3. **Simplify the Bottom (Denominator):**
* The bottom part is $\frac{4}{a^{2}-4}+\frac{a-3}{a^{3}+8}$.
* Again, I looked for special numbers to break down. I saw $a^2-4$, which is like $a \times a - 2 \times 2$. This can be rewritten as $(a-2)(a+2)$.
* And we already know $a^3+8 = (a+2)(a^2-2a+4)$.
* So, the bottom part became $\frac{4}{(a-2)(a+2)} + \frac{a-3}{(a+2)(a^2-2a+4)}$.

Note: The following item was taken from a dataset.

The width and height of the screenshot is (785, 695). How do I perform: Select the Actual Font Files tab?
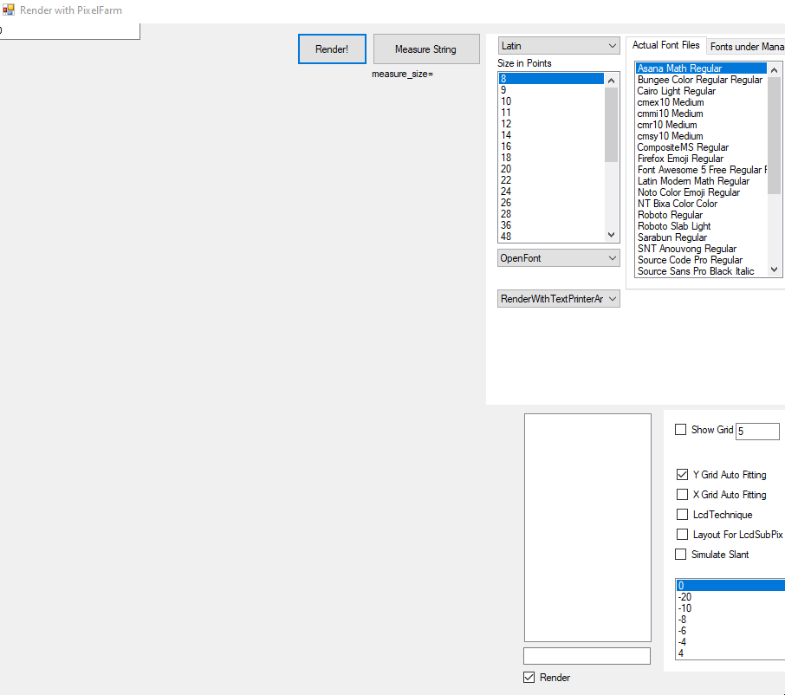[667, 48]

* For these two to join, they need an even bigger "common team"! The common team is $(a-2)(a+2)(a^2-2a+4)$.
* I changed both fractions to have this common team:
* The first one: $\frac{4(a^2-2a+4)}{(a-2)(a+2)(a^2-2a+4)}$
* The second one: $\frac{(a-3)(a-2)}{(a-2)(a+2)(a^2-2a+4)}$
* Then, I put them together: $\frac{4(a^2-2a+4) + (a-3)(a-2)}{(a-2)(a+2)(a^2-2a+4)}$.
* I carefully multiplied and added the top part: $4a^2 - 8a + 16 + (a^2 - 2a - 3a + 6) = 4a^2 - 8a + 16 + a^2 - 5a + 6 = 5a^2 - 13a + 22$.

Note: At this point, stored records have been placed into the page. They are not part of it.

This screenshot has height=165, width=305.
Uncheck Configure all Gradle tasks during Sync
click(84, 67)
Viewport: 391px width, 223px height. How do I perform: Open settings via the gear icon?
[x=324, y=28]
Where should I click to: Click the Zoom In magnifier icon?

* So, the bottom slice of our sandwich is now $\frac{5a^2 - 13a + 22}{(a-2)(a+2)(a^2-2a+4)}$.

4. **Divide the Fractions (Flip and Multiply!):**
* Now we have: $\frac{\text{Simplified Top}}{\text{Simplified Bottom}} = \frac{\frac{-3a - 4}{(a+2)(a^2-2a+4)}}{\frac{5a^2 - 13a + 22}{(a-2)(a+2)(a^2-2a+4)}}$.
* When we divide fractions, we "flip" the bottom one and then multiply!
* So, it became: $\frac{-3a - 4}{(a+2)(a^2-2a+4)} \times \frac{(a-2)(a+2)(a^2-2a+4)}{5a^2 - 13a + 22}$.

5. **Clean Up (Cancel Matching Parts):**
* I looked for matching parts on the top and bottom that could cancel each other out.
* I saw $(a+2)$ on both top and bottom, and $(a^2-2a+4)$ on both top and bottom! Yay, they cancel!
* What's left is: $\frac{(-3a - 4)(a-2)}{5a^2 - 13a + 22}$.
* Finally, I multiplied out the top part: $(-3a)(a) + (-3a)(-2) + (-4)(a) + (-4)(-2) = -3a^2 + 6a - 4a + 8 = -3a^2 + 2a + 8$.

6. **The Answer:** So, the fully simplified fraction is $\frac{-3a^2 + 2a + 8}{5a^2 - 13a + 22}$.